Problem>
Reproduce the stretch of material from the line containing "with Show More" through the line containing "point(294,45)", requests included, and shift every coordinate in the answers by adding 144 to each number while leaving the requests unchanged.

Collected data>
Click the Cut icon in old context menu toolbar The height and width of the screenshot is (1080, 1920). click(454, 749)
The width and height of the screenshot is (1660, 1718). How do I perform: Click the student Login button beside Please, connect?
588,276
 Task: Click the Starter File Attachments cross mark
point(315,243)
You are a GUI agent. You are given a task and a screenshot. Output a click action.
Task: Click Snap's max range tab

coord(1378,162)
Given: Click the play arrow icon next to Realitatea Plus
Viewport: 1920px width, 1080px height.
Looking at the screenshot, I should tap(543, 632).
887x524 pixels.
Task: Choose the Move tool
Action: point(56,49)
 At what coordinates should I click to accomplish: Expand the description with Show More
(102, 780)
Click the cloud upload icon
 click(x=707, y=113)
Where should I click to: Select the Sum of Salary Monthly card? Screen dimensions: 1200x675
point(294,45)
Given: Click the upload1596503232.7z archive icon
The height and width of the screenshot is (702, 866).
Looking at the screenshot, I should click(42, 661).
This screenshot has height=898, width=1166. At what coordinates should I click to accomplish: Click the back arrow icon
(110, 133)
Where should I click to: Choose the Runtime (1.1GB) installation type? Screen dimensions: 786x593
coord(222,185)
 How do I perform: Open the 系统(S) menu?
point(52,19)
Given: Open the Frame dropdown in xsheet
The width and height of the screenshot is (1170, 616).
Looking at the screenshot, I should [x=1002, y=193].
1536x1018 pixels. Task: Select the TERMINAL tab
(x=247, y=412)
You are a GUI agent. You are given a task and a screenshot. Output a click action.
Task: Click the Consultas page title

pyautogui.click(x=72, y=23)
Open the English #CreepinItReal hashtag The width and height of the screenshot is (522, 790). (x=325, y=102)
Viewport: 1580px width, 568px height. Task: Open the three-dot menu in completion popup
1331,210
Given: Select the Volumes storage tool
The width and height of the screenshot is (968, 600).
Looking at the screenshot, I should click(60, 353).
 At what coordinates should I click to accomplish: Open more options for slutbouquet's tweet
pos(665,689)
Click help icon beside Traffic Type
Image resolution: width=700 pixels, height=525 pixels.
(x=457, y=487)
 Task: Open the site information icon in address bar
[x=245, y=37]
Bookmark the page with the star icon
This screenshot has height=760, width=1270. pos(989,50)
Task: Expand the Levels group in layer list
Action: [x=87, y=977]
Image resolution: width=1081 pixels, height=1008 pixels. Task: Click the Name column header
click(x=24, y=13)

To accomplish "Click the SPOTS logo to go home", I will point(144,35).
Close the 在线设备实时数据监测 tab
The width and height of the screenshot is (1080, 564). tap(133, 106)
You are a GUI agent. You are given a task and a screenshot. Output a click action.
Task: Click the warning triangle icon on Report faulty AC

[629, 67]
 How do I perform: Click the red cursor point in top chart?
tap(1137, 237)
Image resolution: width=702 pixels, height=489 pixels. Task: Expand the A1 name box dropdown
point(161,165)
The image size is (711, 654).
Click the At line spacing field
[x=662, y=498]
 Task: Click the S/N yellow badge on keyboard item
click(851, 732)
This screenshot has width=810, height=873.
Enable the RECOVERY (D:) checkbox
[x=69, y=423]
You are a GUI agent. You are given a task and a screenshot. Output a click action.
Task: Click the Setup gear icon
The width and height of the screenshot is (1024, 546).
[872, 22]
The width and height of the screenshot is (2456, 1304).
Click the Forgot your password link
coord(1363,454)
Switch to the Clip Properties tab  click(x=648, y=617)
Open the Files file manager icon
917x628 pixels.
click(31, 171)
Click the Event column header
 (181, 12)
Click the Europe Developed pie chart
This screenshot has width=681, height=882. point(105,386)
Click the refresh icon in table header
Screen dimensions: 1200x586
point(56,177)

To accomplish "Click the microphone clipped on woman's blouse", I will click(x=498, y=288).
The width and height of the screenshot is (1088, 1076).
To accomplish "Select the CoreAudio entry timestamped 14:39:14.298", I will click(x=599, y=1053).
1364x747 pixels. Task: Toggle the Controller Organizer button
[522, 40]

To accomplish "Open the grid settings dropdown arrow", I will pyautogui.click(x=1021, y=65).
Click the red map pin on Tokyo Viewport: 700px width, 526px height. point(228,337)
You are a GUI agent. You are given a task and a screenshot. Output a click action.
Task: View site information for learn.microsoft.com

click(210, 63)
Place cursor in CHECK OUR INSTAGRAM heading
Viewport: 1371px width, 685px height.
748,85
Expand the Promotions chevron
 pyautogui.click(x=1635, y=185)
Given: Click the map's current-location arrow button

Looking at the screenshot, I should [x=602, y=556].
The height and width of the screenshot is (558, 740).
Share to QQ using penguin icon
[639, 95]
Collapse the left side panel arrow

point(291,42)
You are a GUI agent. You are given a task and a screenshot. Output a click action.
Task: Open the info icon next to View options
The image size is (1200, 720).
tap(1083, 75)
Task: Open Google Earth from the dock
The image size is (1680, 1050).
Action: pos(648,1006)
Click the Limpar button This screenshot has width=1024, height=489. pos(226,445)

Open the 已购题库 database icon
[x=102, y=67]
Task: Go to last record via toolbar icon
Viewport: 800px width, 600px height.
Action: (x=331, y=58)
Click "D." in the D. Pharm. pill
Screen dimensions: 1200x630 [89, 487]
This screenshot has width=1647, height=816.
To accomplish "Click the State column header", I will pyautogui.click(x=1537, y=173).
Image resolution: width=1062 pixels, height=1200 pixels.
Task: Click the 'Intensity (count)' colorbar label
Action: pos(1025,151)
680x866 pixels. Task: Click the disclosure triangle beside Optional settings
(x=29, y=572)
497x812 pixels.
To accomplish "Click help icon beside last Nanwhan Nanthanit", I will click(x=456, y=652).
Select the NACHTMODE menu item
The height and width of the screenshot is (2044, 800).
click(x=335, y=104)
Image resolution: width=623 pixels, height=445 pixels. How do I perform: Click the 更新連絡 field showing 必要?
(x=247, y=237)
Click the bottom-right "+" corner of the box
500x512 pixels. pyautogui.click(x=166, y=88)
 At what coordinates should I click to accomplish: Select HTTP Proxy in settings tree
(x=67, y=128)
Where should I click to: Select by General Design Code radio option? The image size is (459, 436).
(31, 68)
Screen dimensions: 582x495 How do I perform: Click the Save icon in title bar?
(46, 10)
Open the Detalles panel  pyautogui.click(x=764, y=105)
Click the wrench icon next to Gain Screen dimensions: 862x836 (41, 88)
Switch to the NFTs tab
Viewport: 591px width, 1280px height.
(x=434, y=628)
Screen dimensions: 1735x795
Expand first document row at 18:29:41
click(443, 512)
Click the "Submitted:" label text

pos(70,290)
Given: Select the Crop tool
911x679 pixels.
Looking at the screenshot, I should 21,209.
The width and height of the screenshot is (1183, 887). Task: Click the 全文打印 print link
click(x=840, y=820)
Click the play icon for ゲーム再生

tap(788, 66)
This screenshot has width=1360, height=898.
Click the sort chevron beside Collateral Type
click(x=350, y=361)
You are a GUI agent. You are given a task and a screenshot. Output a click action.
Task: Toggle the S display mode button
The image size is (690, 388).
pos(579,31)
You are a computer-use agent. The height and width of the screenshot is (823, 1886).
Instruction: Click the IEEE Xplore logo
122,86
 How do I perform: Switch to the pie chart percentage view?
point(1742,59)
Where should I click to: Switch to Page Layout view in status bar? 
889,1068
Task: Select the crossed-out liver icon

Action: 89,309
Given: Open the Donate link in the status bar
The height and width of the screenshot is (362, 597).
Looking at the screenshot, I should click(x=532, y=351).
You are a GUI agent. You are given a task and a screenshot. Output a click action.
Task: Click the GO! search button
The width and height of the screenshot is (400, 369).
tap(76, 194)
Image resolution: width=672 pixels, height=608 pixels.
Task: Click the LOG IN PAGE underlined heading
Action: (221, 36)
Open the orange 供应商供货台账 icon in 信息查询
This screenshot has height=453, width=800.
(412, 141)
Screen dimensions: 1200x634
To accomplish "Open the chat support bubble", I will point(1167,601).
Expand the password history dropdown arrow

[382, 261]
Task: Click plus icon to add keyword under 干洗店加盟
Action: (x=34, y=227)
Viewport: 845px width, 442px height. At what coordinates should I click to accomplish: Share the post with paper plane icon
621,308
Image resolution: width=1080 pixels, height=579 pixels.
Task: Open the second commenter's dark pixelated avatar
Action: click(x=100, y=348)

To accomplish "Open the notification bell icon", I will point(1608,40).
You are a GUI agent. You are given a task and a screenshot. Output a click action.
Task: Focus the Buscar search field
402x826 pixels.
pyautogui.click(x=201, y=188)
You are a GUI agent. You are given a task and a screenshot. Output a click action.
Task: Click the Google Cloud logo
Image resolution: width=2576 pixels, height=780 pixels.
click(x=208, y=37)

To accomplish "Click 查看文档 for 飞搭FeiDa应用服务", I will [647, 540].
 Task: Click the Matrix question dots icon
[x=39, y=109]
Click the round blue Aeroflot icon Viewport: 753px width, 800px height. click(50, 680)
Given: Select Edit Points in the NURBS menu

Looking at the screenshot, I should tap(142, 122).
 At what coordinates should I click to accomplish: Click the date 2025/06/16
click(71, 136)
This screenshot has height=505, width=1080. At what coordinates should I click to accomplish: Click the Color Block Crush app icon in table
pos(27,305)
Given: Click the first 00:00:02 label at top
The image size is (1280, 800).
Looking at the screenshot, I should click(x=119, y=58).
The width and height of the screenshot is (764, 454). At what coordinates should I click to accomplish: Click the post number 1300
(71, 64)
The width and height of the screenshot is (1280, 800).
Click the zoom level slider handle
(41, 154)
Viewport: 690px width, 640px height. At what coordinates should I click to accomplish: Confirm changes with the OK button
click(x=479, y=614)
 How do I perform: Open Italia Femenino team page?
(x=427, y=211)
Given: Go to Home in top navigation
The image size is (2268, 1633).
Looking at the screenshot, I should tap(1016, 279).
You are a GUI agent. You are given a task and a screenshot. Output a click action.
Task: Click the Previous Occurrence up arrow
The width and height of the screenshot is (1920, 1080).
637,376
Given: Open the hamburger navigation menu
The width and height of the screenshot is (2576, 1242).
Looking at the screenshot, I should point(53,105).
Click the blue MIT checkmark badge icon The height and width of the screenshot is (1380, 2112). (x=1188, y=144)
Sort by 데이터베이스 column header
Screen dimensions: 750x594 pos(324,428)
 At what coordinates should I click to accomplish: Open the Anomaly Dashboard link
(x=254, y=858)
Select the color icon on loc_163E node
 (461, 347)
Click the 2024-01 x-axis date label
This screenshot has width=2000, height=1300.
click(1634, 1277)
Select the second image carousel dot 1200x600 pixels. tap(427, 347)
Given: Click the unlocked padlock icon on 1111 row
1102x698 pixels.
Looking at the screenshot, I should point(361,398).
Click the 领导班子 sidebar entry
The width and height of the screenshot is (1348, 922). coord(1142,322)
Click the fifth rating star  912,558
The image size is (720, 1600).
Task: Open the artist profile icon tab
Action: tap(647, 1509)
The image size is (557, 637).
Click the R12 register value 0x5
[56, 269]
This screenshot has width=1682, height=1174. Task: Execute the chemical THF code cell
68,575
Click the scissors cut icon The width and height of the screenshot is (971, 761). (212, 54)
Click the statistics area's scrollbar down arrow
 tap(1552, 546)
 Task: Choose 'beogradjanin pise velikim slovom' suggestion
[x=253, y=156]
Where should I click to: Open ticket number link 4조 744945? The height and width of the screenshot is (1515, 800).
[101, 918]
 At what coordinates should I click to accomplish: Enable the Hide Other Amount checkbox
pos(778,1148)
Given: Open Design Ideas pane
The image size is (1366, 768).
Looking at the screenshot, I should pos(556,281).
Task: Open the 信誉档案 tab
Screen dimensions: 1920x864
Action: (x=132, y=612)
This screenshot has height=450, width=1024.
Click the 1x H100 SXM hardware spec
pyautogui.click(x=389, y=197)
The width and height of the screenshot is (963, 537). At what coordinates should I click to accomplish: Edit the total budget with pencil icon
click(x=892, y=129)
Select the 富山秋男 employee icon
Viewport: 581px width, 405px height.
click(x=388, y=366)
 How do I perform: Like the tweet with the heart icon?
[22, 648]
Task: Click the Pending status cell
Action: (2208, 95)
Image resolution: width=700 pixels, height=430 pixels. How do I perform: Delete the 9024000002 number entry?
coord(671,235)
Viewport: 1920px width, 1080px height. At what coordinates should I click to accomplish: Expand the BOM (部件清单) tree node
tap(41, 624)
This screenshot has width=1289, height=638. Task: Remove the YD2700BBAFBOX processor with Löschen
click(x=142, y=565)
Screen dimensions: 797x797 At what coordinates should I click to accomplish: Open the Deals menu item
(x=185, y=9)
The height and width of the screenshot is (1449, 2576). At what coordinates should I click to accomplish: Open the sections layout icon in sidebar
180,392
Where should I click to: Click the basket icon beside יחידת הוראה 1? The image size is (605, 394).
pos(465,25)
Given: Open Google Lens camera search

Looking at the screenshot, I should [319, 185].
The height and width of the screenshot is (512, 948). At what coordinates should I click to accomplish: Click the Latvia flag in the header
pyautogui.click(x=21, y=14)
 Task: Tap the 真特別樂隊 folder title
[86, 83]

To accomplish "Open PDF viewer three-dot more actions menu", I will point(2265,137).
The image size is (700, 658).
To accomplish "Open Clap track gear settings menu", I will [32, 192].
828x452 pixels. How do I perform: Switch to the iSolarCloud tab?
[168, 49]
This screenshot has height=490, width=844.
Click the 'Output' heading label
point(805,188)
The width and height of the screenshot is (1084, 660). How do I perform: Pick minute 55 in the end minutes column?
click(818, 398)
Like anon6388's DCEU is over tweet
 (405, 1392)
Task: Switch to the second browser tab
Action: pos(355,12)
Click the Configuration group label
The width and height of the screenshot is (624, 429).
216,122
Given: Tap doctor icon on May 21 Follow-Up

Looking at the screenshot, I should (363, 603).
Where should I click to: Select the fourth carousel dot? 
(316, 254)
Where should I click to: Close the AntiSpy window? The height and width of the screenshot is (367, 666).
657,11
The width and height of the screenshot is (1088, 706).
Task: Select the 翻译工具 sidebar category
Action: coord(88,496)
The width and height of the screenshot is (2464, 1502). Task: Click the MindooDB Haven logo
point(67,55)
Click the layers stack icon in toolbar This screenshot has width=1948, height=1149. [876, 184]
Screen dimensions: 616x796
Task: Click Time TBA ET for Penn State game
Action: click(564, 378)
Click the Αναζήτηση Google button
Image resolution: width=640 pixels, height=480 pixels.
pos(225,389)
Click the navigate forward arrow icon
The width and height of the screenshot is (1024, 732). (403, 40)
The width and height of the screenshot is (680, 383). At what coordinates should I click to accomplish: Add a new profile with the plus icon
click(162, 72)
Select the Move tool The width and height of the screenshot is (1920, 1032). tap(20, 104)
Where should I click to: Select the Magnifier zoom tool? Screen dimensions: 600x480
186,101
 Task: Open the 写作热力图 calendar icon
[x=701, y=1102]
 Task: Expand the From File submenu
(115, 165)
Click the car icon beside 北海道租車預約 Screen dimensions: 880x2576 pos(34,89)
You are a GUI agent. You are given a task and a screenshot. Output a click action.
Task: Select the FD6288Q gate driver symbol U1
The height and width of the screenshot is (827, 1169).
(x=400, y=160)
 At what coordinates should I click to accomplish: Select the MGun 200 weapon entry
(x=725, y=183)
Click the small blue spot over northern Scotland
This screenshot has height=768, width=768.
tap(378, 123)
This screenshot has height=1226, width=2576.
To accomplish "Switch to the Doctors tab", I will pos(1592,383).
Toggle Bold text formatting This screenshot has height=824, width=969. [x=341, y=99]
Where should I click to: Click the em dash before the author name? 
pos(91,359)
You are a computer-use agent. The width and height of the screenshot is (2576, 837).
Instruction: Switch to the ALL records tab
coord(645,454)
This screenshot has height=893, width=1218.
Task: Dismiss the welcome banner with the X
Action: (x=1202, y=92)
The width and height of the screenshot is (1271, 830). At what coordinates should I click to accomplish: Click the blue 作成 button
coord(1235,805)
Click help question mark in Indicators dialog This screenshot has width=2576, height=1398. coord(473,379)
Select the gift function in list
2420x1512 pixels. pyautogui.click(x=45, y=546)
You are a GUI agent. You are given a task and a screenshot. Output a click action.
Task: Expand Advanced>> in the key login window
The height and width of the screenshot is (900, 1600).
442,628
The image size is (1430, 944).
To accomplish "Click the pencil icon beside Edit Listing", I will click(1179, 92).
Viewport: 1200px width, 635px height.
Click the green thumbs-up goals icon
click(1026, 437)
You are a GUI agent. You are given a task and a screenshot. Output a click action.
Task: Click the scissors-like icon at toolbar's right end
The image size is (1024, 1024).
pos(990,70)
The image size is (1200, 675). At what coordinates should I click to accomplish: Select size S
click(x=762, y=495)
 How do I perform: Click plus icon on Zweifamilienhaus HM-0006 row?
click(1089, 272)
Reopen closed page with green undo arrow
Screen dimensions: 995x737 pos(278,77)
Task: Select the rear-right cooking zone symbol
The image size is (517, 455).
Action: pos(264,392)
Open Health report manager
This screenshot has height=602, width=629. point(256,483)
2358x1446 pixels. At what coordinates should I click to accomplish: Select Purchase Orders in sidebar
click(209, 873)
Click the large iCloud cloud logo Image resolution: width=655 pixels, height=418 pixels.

Exercise solution>
 At what coordinates should I click to accomplish: Expand the description with Show More
(246, 924)
Click the cloud upload icon
 click(x=851, y=257)
Where should I click to: Select the Sum of Salary Monthly card? Screen dimensions: 1200x675
point(438,189)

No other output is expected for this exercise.